>>>

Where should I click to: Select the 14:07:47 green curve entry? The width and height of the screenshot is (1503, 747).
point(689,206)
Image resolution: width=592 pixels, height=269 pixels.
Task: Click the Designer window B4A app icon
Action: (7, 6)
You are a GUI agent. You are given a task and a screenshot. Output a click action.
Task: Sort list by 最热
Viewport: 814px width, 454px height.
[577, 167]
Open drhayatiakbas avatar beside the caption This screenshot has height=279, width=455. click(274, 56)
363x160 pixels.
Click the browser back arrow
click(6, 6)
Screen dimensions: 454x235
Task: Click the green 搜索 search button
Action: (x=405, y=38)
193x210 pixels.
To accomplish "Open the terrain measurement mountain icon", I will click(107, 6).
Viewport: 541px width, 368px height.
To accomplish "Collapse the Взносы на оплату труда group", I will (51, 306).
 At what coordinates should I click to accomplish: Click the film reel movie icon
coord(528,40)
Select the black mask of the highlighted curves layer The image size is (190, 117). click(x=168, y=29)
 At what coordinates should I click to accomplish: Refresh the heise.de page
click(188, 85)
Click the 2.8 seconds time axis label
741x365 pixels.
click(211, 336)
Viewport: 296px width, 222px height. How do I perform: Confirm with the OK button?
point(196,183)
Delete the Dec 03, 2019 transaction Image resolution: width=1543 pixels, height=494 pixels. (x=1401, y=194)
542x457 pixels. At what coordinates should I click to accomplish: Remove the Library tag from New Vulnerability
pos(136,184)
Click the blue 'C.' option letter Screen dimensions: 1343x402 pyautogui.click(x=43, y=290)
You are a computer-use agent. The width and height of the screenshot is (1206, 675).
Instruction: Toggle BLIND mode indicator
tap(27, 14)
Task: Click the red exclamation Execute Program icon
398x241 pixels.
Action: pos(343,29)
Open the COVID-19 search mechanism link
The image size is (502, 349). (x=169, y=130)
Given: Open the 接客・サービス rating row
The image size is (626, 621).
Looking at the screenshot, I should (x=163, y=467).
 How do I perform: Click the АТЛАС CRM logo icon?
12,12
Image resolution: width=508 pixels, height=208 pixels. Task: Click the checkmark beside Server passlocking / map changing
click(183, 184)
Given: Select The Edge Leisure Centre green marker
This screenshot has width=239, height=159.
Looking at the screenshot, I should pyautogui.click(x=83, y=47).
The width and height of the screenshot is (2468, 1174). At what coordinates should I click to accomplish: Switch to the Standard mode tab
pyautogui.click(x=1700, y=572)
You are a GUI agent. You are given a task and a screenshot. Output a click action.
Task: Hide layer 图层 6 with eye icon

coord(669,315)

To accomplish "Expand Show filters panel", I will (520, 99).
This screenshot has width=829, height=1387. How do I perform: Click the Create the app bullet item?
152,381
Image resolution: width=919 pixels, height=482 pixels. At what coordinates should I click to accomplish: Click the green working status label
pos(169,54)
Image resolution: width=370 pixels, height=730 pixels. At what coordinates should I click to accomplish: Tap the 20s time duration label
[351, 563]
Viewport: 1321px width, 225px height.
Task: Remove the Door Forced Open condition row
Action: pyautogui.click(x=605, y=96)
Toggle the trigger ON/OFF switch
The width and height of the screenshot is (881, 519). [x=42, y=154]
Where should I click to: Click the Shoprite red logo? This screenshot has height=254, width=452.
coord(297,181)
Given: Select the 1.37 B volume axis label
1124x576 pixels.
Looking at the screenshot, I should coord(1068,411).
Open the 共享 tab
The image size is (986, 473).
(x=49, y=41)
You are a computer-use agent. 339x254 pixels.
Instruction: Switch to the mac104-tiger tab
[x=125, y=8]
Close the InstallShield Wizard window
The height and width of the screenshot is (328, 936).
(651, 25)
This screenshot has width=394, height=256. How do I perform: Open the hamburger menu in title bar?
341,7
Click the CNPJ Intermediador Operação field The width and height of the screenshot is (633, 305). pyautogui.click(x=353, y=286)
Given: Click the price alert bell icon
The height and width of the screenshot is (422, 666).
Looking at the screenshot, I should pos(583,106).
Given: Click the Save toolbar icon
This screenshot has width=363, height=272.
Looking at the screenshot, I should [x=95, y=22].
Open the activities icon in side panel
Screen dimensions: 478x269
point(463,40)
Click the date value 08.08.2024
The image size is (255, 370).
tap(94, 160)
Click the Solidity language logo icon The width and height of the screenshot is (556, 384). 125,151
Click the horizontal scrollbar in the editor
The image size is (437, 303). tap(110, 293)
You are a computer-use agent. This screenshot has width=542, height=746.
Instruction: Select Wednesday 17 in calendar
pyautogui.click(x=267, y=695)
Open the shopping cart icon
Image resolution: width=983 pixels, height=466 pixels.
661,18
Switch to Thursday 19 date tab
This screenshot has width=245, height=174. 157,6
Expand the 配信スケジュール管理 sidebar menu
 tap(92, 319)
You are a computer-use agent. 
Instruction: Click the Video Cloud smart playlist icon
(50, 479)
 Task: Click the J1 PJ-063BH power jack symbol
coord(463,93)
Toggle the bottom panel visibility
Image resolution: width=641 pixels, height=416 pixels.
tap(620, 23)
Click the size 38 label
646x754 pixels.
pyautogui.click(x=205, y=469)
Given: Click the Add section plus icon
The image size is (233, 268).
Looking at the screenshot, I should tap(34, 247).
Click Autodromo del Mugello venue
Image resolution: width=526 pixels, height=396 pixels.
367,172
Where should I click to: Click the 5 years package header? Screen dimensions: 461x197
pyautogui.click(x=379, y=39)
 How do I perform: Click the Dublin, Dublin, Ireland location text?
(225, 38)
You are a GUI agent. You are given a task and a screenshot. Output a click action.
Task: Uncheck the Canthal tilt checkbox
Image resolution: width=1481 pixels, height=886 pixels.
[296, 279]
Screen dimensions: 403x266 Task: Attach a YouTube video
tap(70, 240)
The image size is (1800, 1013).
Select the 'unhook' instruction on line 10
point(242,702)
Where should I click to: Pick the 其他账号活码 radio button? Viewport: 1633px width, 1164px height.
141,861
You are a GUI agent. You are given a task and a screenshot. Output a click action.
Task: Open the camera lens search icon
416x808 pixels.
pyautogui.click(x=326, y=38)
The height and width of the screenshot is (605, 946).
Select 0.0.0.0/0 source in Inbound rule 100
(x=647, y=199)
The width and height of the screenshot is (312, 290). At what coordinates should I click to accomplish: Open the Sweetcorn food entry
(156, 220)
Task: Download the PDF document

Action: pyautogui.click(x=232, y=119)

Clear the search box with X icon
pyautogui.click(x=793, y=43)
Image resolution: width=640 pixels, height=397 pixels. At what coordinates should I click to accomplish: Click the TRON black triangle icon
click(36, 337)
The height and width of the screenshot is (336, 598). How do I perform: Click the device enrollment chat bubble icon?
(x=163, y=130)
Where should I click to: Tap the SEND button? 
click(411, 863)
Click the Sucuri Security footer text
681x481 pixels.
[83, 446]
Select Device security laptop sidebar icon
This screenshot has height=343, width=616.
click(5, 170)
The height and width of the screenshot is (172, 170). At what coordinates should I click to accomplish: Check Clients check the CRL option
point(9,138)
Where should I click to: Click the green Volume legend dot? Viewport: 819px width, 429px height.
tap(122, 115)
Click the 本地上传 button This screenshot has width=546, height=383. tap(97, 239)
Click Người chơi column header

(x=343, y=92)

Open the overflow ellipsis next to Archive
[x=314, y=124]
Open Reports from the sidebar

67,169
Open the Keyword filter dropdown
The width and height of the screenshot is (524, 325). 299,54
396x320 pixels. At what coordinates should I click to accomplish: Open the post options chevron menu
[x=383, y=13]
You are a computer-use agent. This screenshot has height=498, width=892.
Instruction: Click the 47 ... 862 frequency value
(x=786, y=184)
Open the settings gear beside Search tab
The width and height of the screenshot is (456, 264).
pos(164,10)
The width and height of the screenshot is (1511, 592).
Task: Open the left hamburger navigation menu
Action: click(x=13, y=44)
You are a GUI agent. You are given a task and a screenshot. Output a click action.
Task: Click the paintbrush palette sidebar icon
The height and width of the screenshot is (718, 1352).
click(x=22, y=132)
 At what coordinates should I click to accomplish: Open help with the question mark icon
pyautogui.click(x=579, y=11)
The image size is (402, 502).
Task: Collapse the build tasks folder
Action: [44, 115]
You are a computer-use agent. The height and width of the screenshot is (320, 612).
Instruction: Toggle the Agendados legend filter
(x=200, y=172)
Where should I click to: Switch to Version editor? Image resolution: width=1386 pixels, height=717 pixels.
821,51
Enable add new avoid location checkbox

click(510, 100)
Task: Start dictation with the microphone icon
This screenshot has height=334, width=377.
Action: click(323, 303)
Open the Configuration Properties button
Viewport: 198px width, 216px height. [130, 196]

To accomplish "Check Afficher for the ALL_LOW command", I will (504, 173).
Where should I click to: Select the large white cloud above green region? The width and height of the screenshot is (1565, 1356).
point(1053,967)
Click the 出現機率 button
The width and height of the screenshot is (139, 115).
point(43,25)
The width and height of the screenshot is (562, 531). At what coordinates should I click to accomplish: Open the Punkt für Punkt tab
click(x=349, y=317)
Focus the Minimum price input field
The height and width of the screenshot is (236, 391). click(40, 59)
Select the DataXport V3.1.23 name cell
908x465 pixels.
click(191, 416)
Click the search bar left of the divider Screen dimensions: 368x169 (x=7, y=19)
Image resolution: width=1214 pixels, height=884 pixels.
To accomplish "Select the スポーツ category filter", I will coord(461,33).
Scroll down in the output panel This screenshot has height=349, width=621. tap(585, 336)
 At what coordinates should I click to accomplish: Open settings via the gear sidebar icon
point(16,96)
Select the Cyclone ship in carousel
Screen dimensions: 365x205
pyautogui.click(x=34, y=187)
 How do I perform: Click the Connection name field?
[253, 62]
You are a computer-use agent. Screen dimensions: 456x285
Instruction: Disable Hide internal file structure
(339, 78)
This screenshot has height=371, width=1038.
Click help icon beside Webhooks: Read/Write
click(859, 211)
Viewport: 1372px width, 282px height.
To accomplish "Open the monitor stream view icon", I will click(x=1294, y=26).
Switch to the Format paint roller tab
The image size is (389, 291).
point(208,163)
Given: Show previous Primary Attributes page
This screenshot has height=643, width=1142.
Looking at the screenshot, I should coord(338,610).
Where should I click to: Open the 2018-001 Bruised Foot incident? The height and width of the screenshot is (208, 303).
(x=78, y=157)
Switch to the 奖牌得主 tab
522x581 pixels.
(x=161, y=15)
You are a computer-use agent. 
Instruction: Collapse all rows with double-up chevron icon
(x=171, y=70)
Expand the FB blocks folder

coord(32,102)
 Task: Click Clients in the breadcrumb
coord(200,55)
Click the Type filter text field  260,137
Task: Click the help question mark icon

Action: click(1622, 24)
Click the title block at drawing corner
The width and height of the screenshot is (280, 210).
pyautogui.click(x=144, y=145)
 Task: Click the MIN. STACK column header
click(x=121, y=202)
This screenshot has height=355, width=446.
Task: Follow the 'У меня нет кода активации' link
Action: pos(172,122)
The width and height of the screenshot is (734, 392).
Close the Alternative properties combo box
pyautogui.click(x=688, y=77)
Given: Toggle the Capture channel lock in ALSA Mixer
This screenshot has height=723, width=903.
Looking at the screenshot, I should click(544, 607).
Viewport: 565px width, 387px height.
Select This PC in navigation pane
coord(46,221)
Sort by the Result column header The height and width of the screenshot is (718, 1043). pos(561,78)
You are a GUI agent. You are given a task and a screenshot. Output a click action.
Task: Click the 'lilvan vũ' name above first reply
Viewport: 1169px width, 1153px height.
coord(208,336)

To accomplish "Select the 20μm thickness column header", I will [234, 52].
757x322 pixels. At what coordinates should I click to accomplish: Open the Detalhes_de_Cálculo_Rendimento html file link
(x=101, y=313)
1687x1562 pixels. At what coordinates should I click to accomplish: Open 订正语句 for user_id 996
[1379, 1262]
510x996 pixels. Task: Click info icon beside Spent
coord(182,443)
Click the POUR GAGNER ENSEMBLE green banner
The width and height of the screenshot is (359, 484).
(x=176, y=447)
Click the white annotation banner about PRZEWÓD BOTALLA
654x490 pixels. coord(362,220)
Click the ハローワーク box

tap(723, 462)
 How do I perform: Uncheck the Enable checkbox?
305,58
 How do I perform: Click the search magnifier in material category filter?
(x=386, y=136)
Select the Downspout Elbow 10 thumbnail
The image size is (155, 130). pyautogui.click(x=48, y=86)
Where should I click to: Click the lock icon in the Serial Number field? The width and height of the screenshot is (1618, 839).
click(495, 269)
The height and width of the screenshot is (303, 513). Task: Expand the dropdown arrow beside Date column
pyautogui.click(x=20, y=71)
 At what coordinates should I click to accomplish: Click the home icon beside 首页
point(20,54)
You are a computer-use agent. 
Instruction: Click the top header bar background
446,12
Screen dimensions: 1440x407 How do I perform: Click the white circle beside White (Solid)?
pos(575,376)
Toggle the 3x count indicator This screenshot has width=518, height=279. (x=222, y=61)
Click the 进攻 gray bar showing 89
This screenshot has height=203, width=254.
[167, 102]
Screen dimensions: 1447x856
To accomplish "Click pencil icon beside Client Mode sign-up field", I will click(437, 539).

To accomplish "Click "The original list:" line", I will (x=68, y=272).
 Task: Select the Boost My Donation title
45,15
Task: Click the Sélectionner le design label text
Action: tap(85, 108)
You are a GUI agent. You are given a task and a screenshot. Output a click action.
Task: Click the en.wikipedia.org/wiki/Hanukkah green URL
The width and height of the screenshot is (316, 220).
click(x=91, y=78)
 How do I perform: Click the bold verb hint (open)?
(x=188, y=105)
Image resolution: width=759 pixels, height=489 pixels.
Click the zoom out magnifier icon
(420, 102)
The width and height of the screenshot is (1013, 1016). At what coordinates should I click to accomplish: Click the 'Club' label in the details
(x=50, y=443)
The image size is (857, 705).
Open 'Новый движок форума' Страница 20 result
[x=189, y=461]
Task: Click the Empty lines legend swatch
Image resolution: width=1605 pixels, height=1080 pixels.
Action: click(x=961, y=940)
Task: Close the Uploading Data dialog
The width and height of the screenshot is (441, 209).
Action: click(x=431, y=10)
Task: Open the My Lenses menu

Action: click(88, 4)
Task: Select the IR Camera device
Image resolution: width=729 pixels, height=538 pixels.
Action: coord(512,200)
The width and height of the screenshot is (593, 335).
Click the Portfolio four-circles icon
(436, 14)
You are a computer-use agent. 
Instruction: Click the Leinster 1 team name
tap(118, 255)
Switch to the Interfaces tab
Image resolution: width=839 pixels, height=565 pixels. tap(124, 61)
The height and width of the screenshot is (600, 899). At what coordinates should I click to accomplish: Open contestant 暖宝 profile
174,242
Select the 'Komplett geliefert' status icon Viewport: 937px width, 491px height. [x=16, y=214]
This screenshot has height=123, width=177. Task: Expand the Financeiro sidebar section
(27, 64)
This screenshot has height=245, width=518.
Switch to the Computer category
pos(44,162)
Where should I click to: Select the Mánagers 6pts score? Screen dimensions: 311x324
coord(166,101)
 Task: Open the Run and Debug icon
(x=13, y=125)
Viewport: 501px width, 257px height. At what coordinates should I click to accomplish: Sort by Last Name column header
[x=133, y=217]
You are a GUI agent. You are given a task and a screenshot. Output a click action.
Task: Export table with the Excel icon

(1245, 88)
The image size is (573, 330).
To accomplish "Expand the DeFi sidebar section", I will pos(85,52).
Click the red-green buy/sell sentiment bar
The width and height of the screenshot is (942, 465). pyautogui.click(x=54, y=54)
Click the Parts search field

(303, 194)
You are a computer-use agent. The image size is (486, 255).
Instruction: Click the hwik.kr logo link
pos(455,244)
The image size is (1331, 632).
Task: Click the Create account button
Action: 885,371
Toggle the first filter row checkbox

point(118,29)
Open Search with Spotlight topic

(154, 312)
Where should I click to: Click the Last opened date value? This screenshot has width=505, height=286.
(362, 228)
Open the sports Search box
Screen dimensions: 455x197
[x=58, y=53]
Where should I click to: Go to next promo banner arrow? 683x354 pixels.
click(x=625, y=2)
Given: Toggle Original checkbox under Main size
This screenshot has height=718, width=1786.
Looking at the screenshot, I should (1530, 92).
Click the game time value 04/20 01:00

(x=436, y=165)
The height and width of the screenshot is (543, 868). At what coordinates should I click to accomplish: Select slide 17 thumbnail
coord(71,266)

<<<

■ The task ■
Which lines of the entries contain "axis"? Count them and write only the number.

■ Response to this exercise ■
2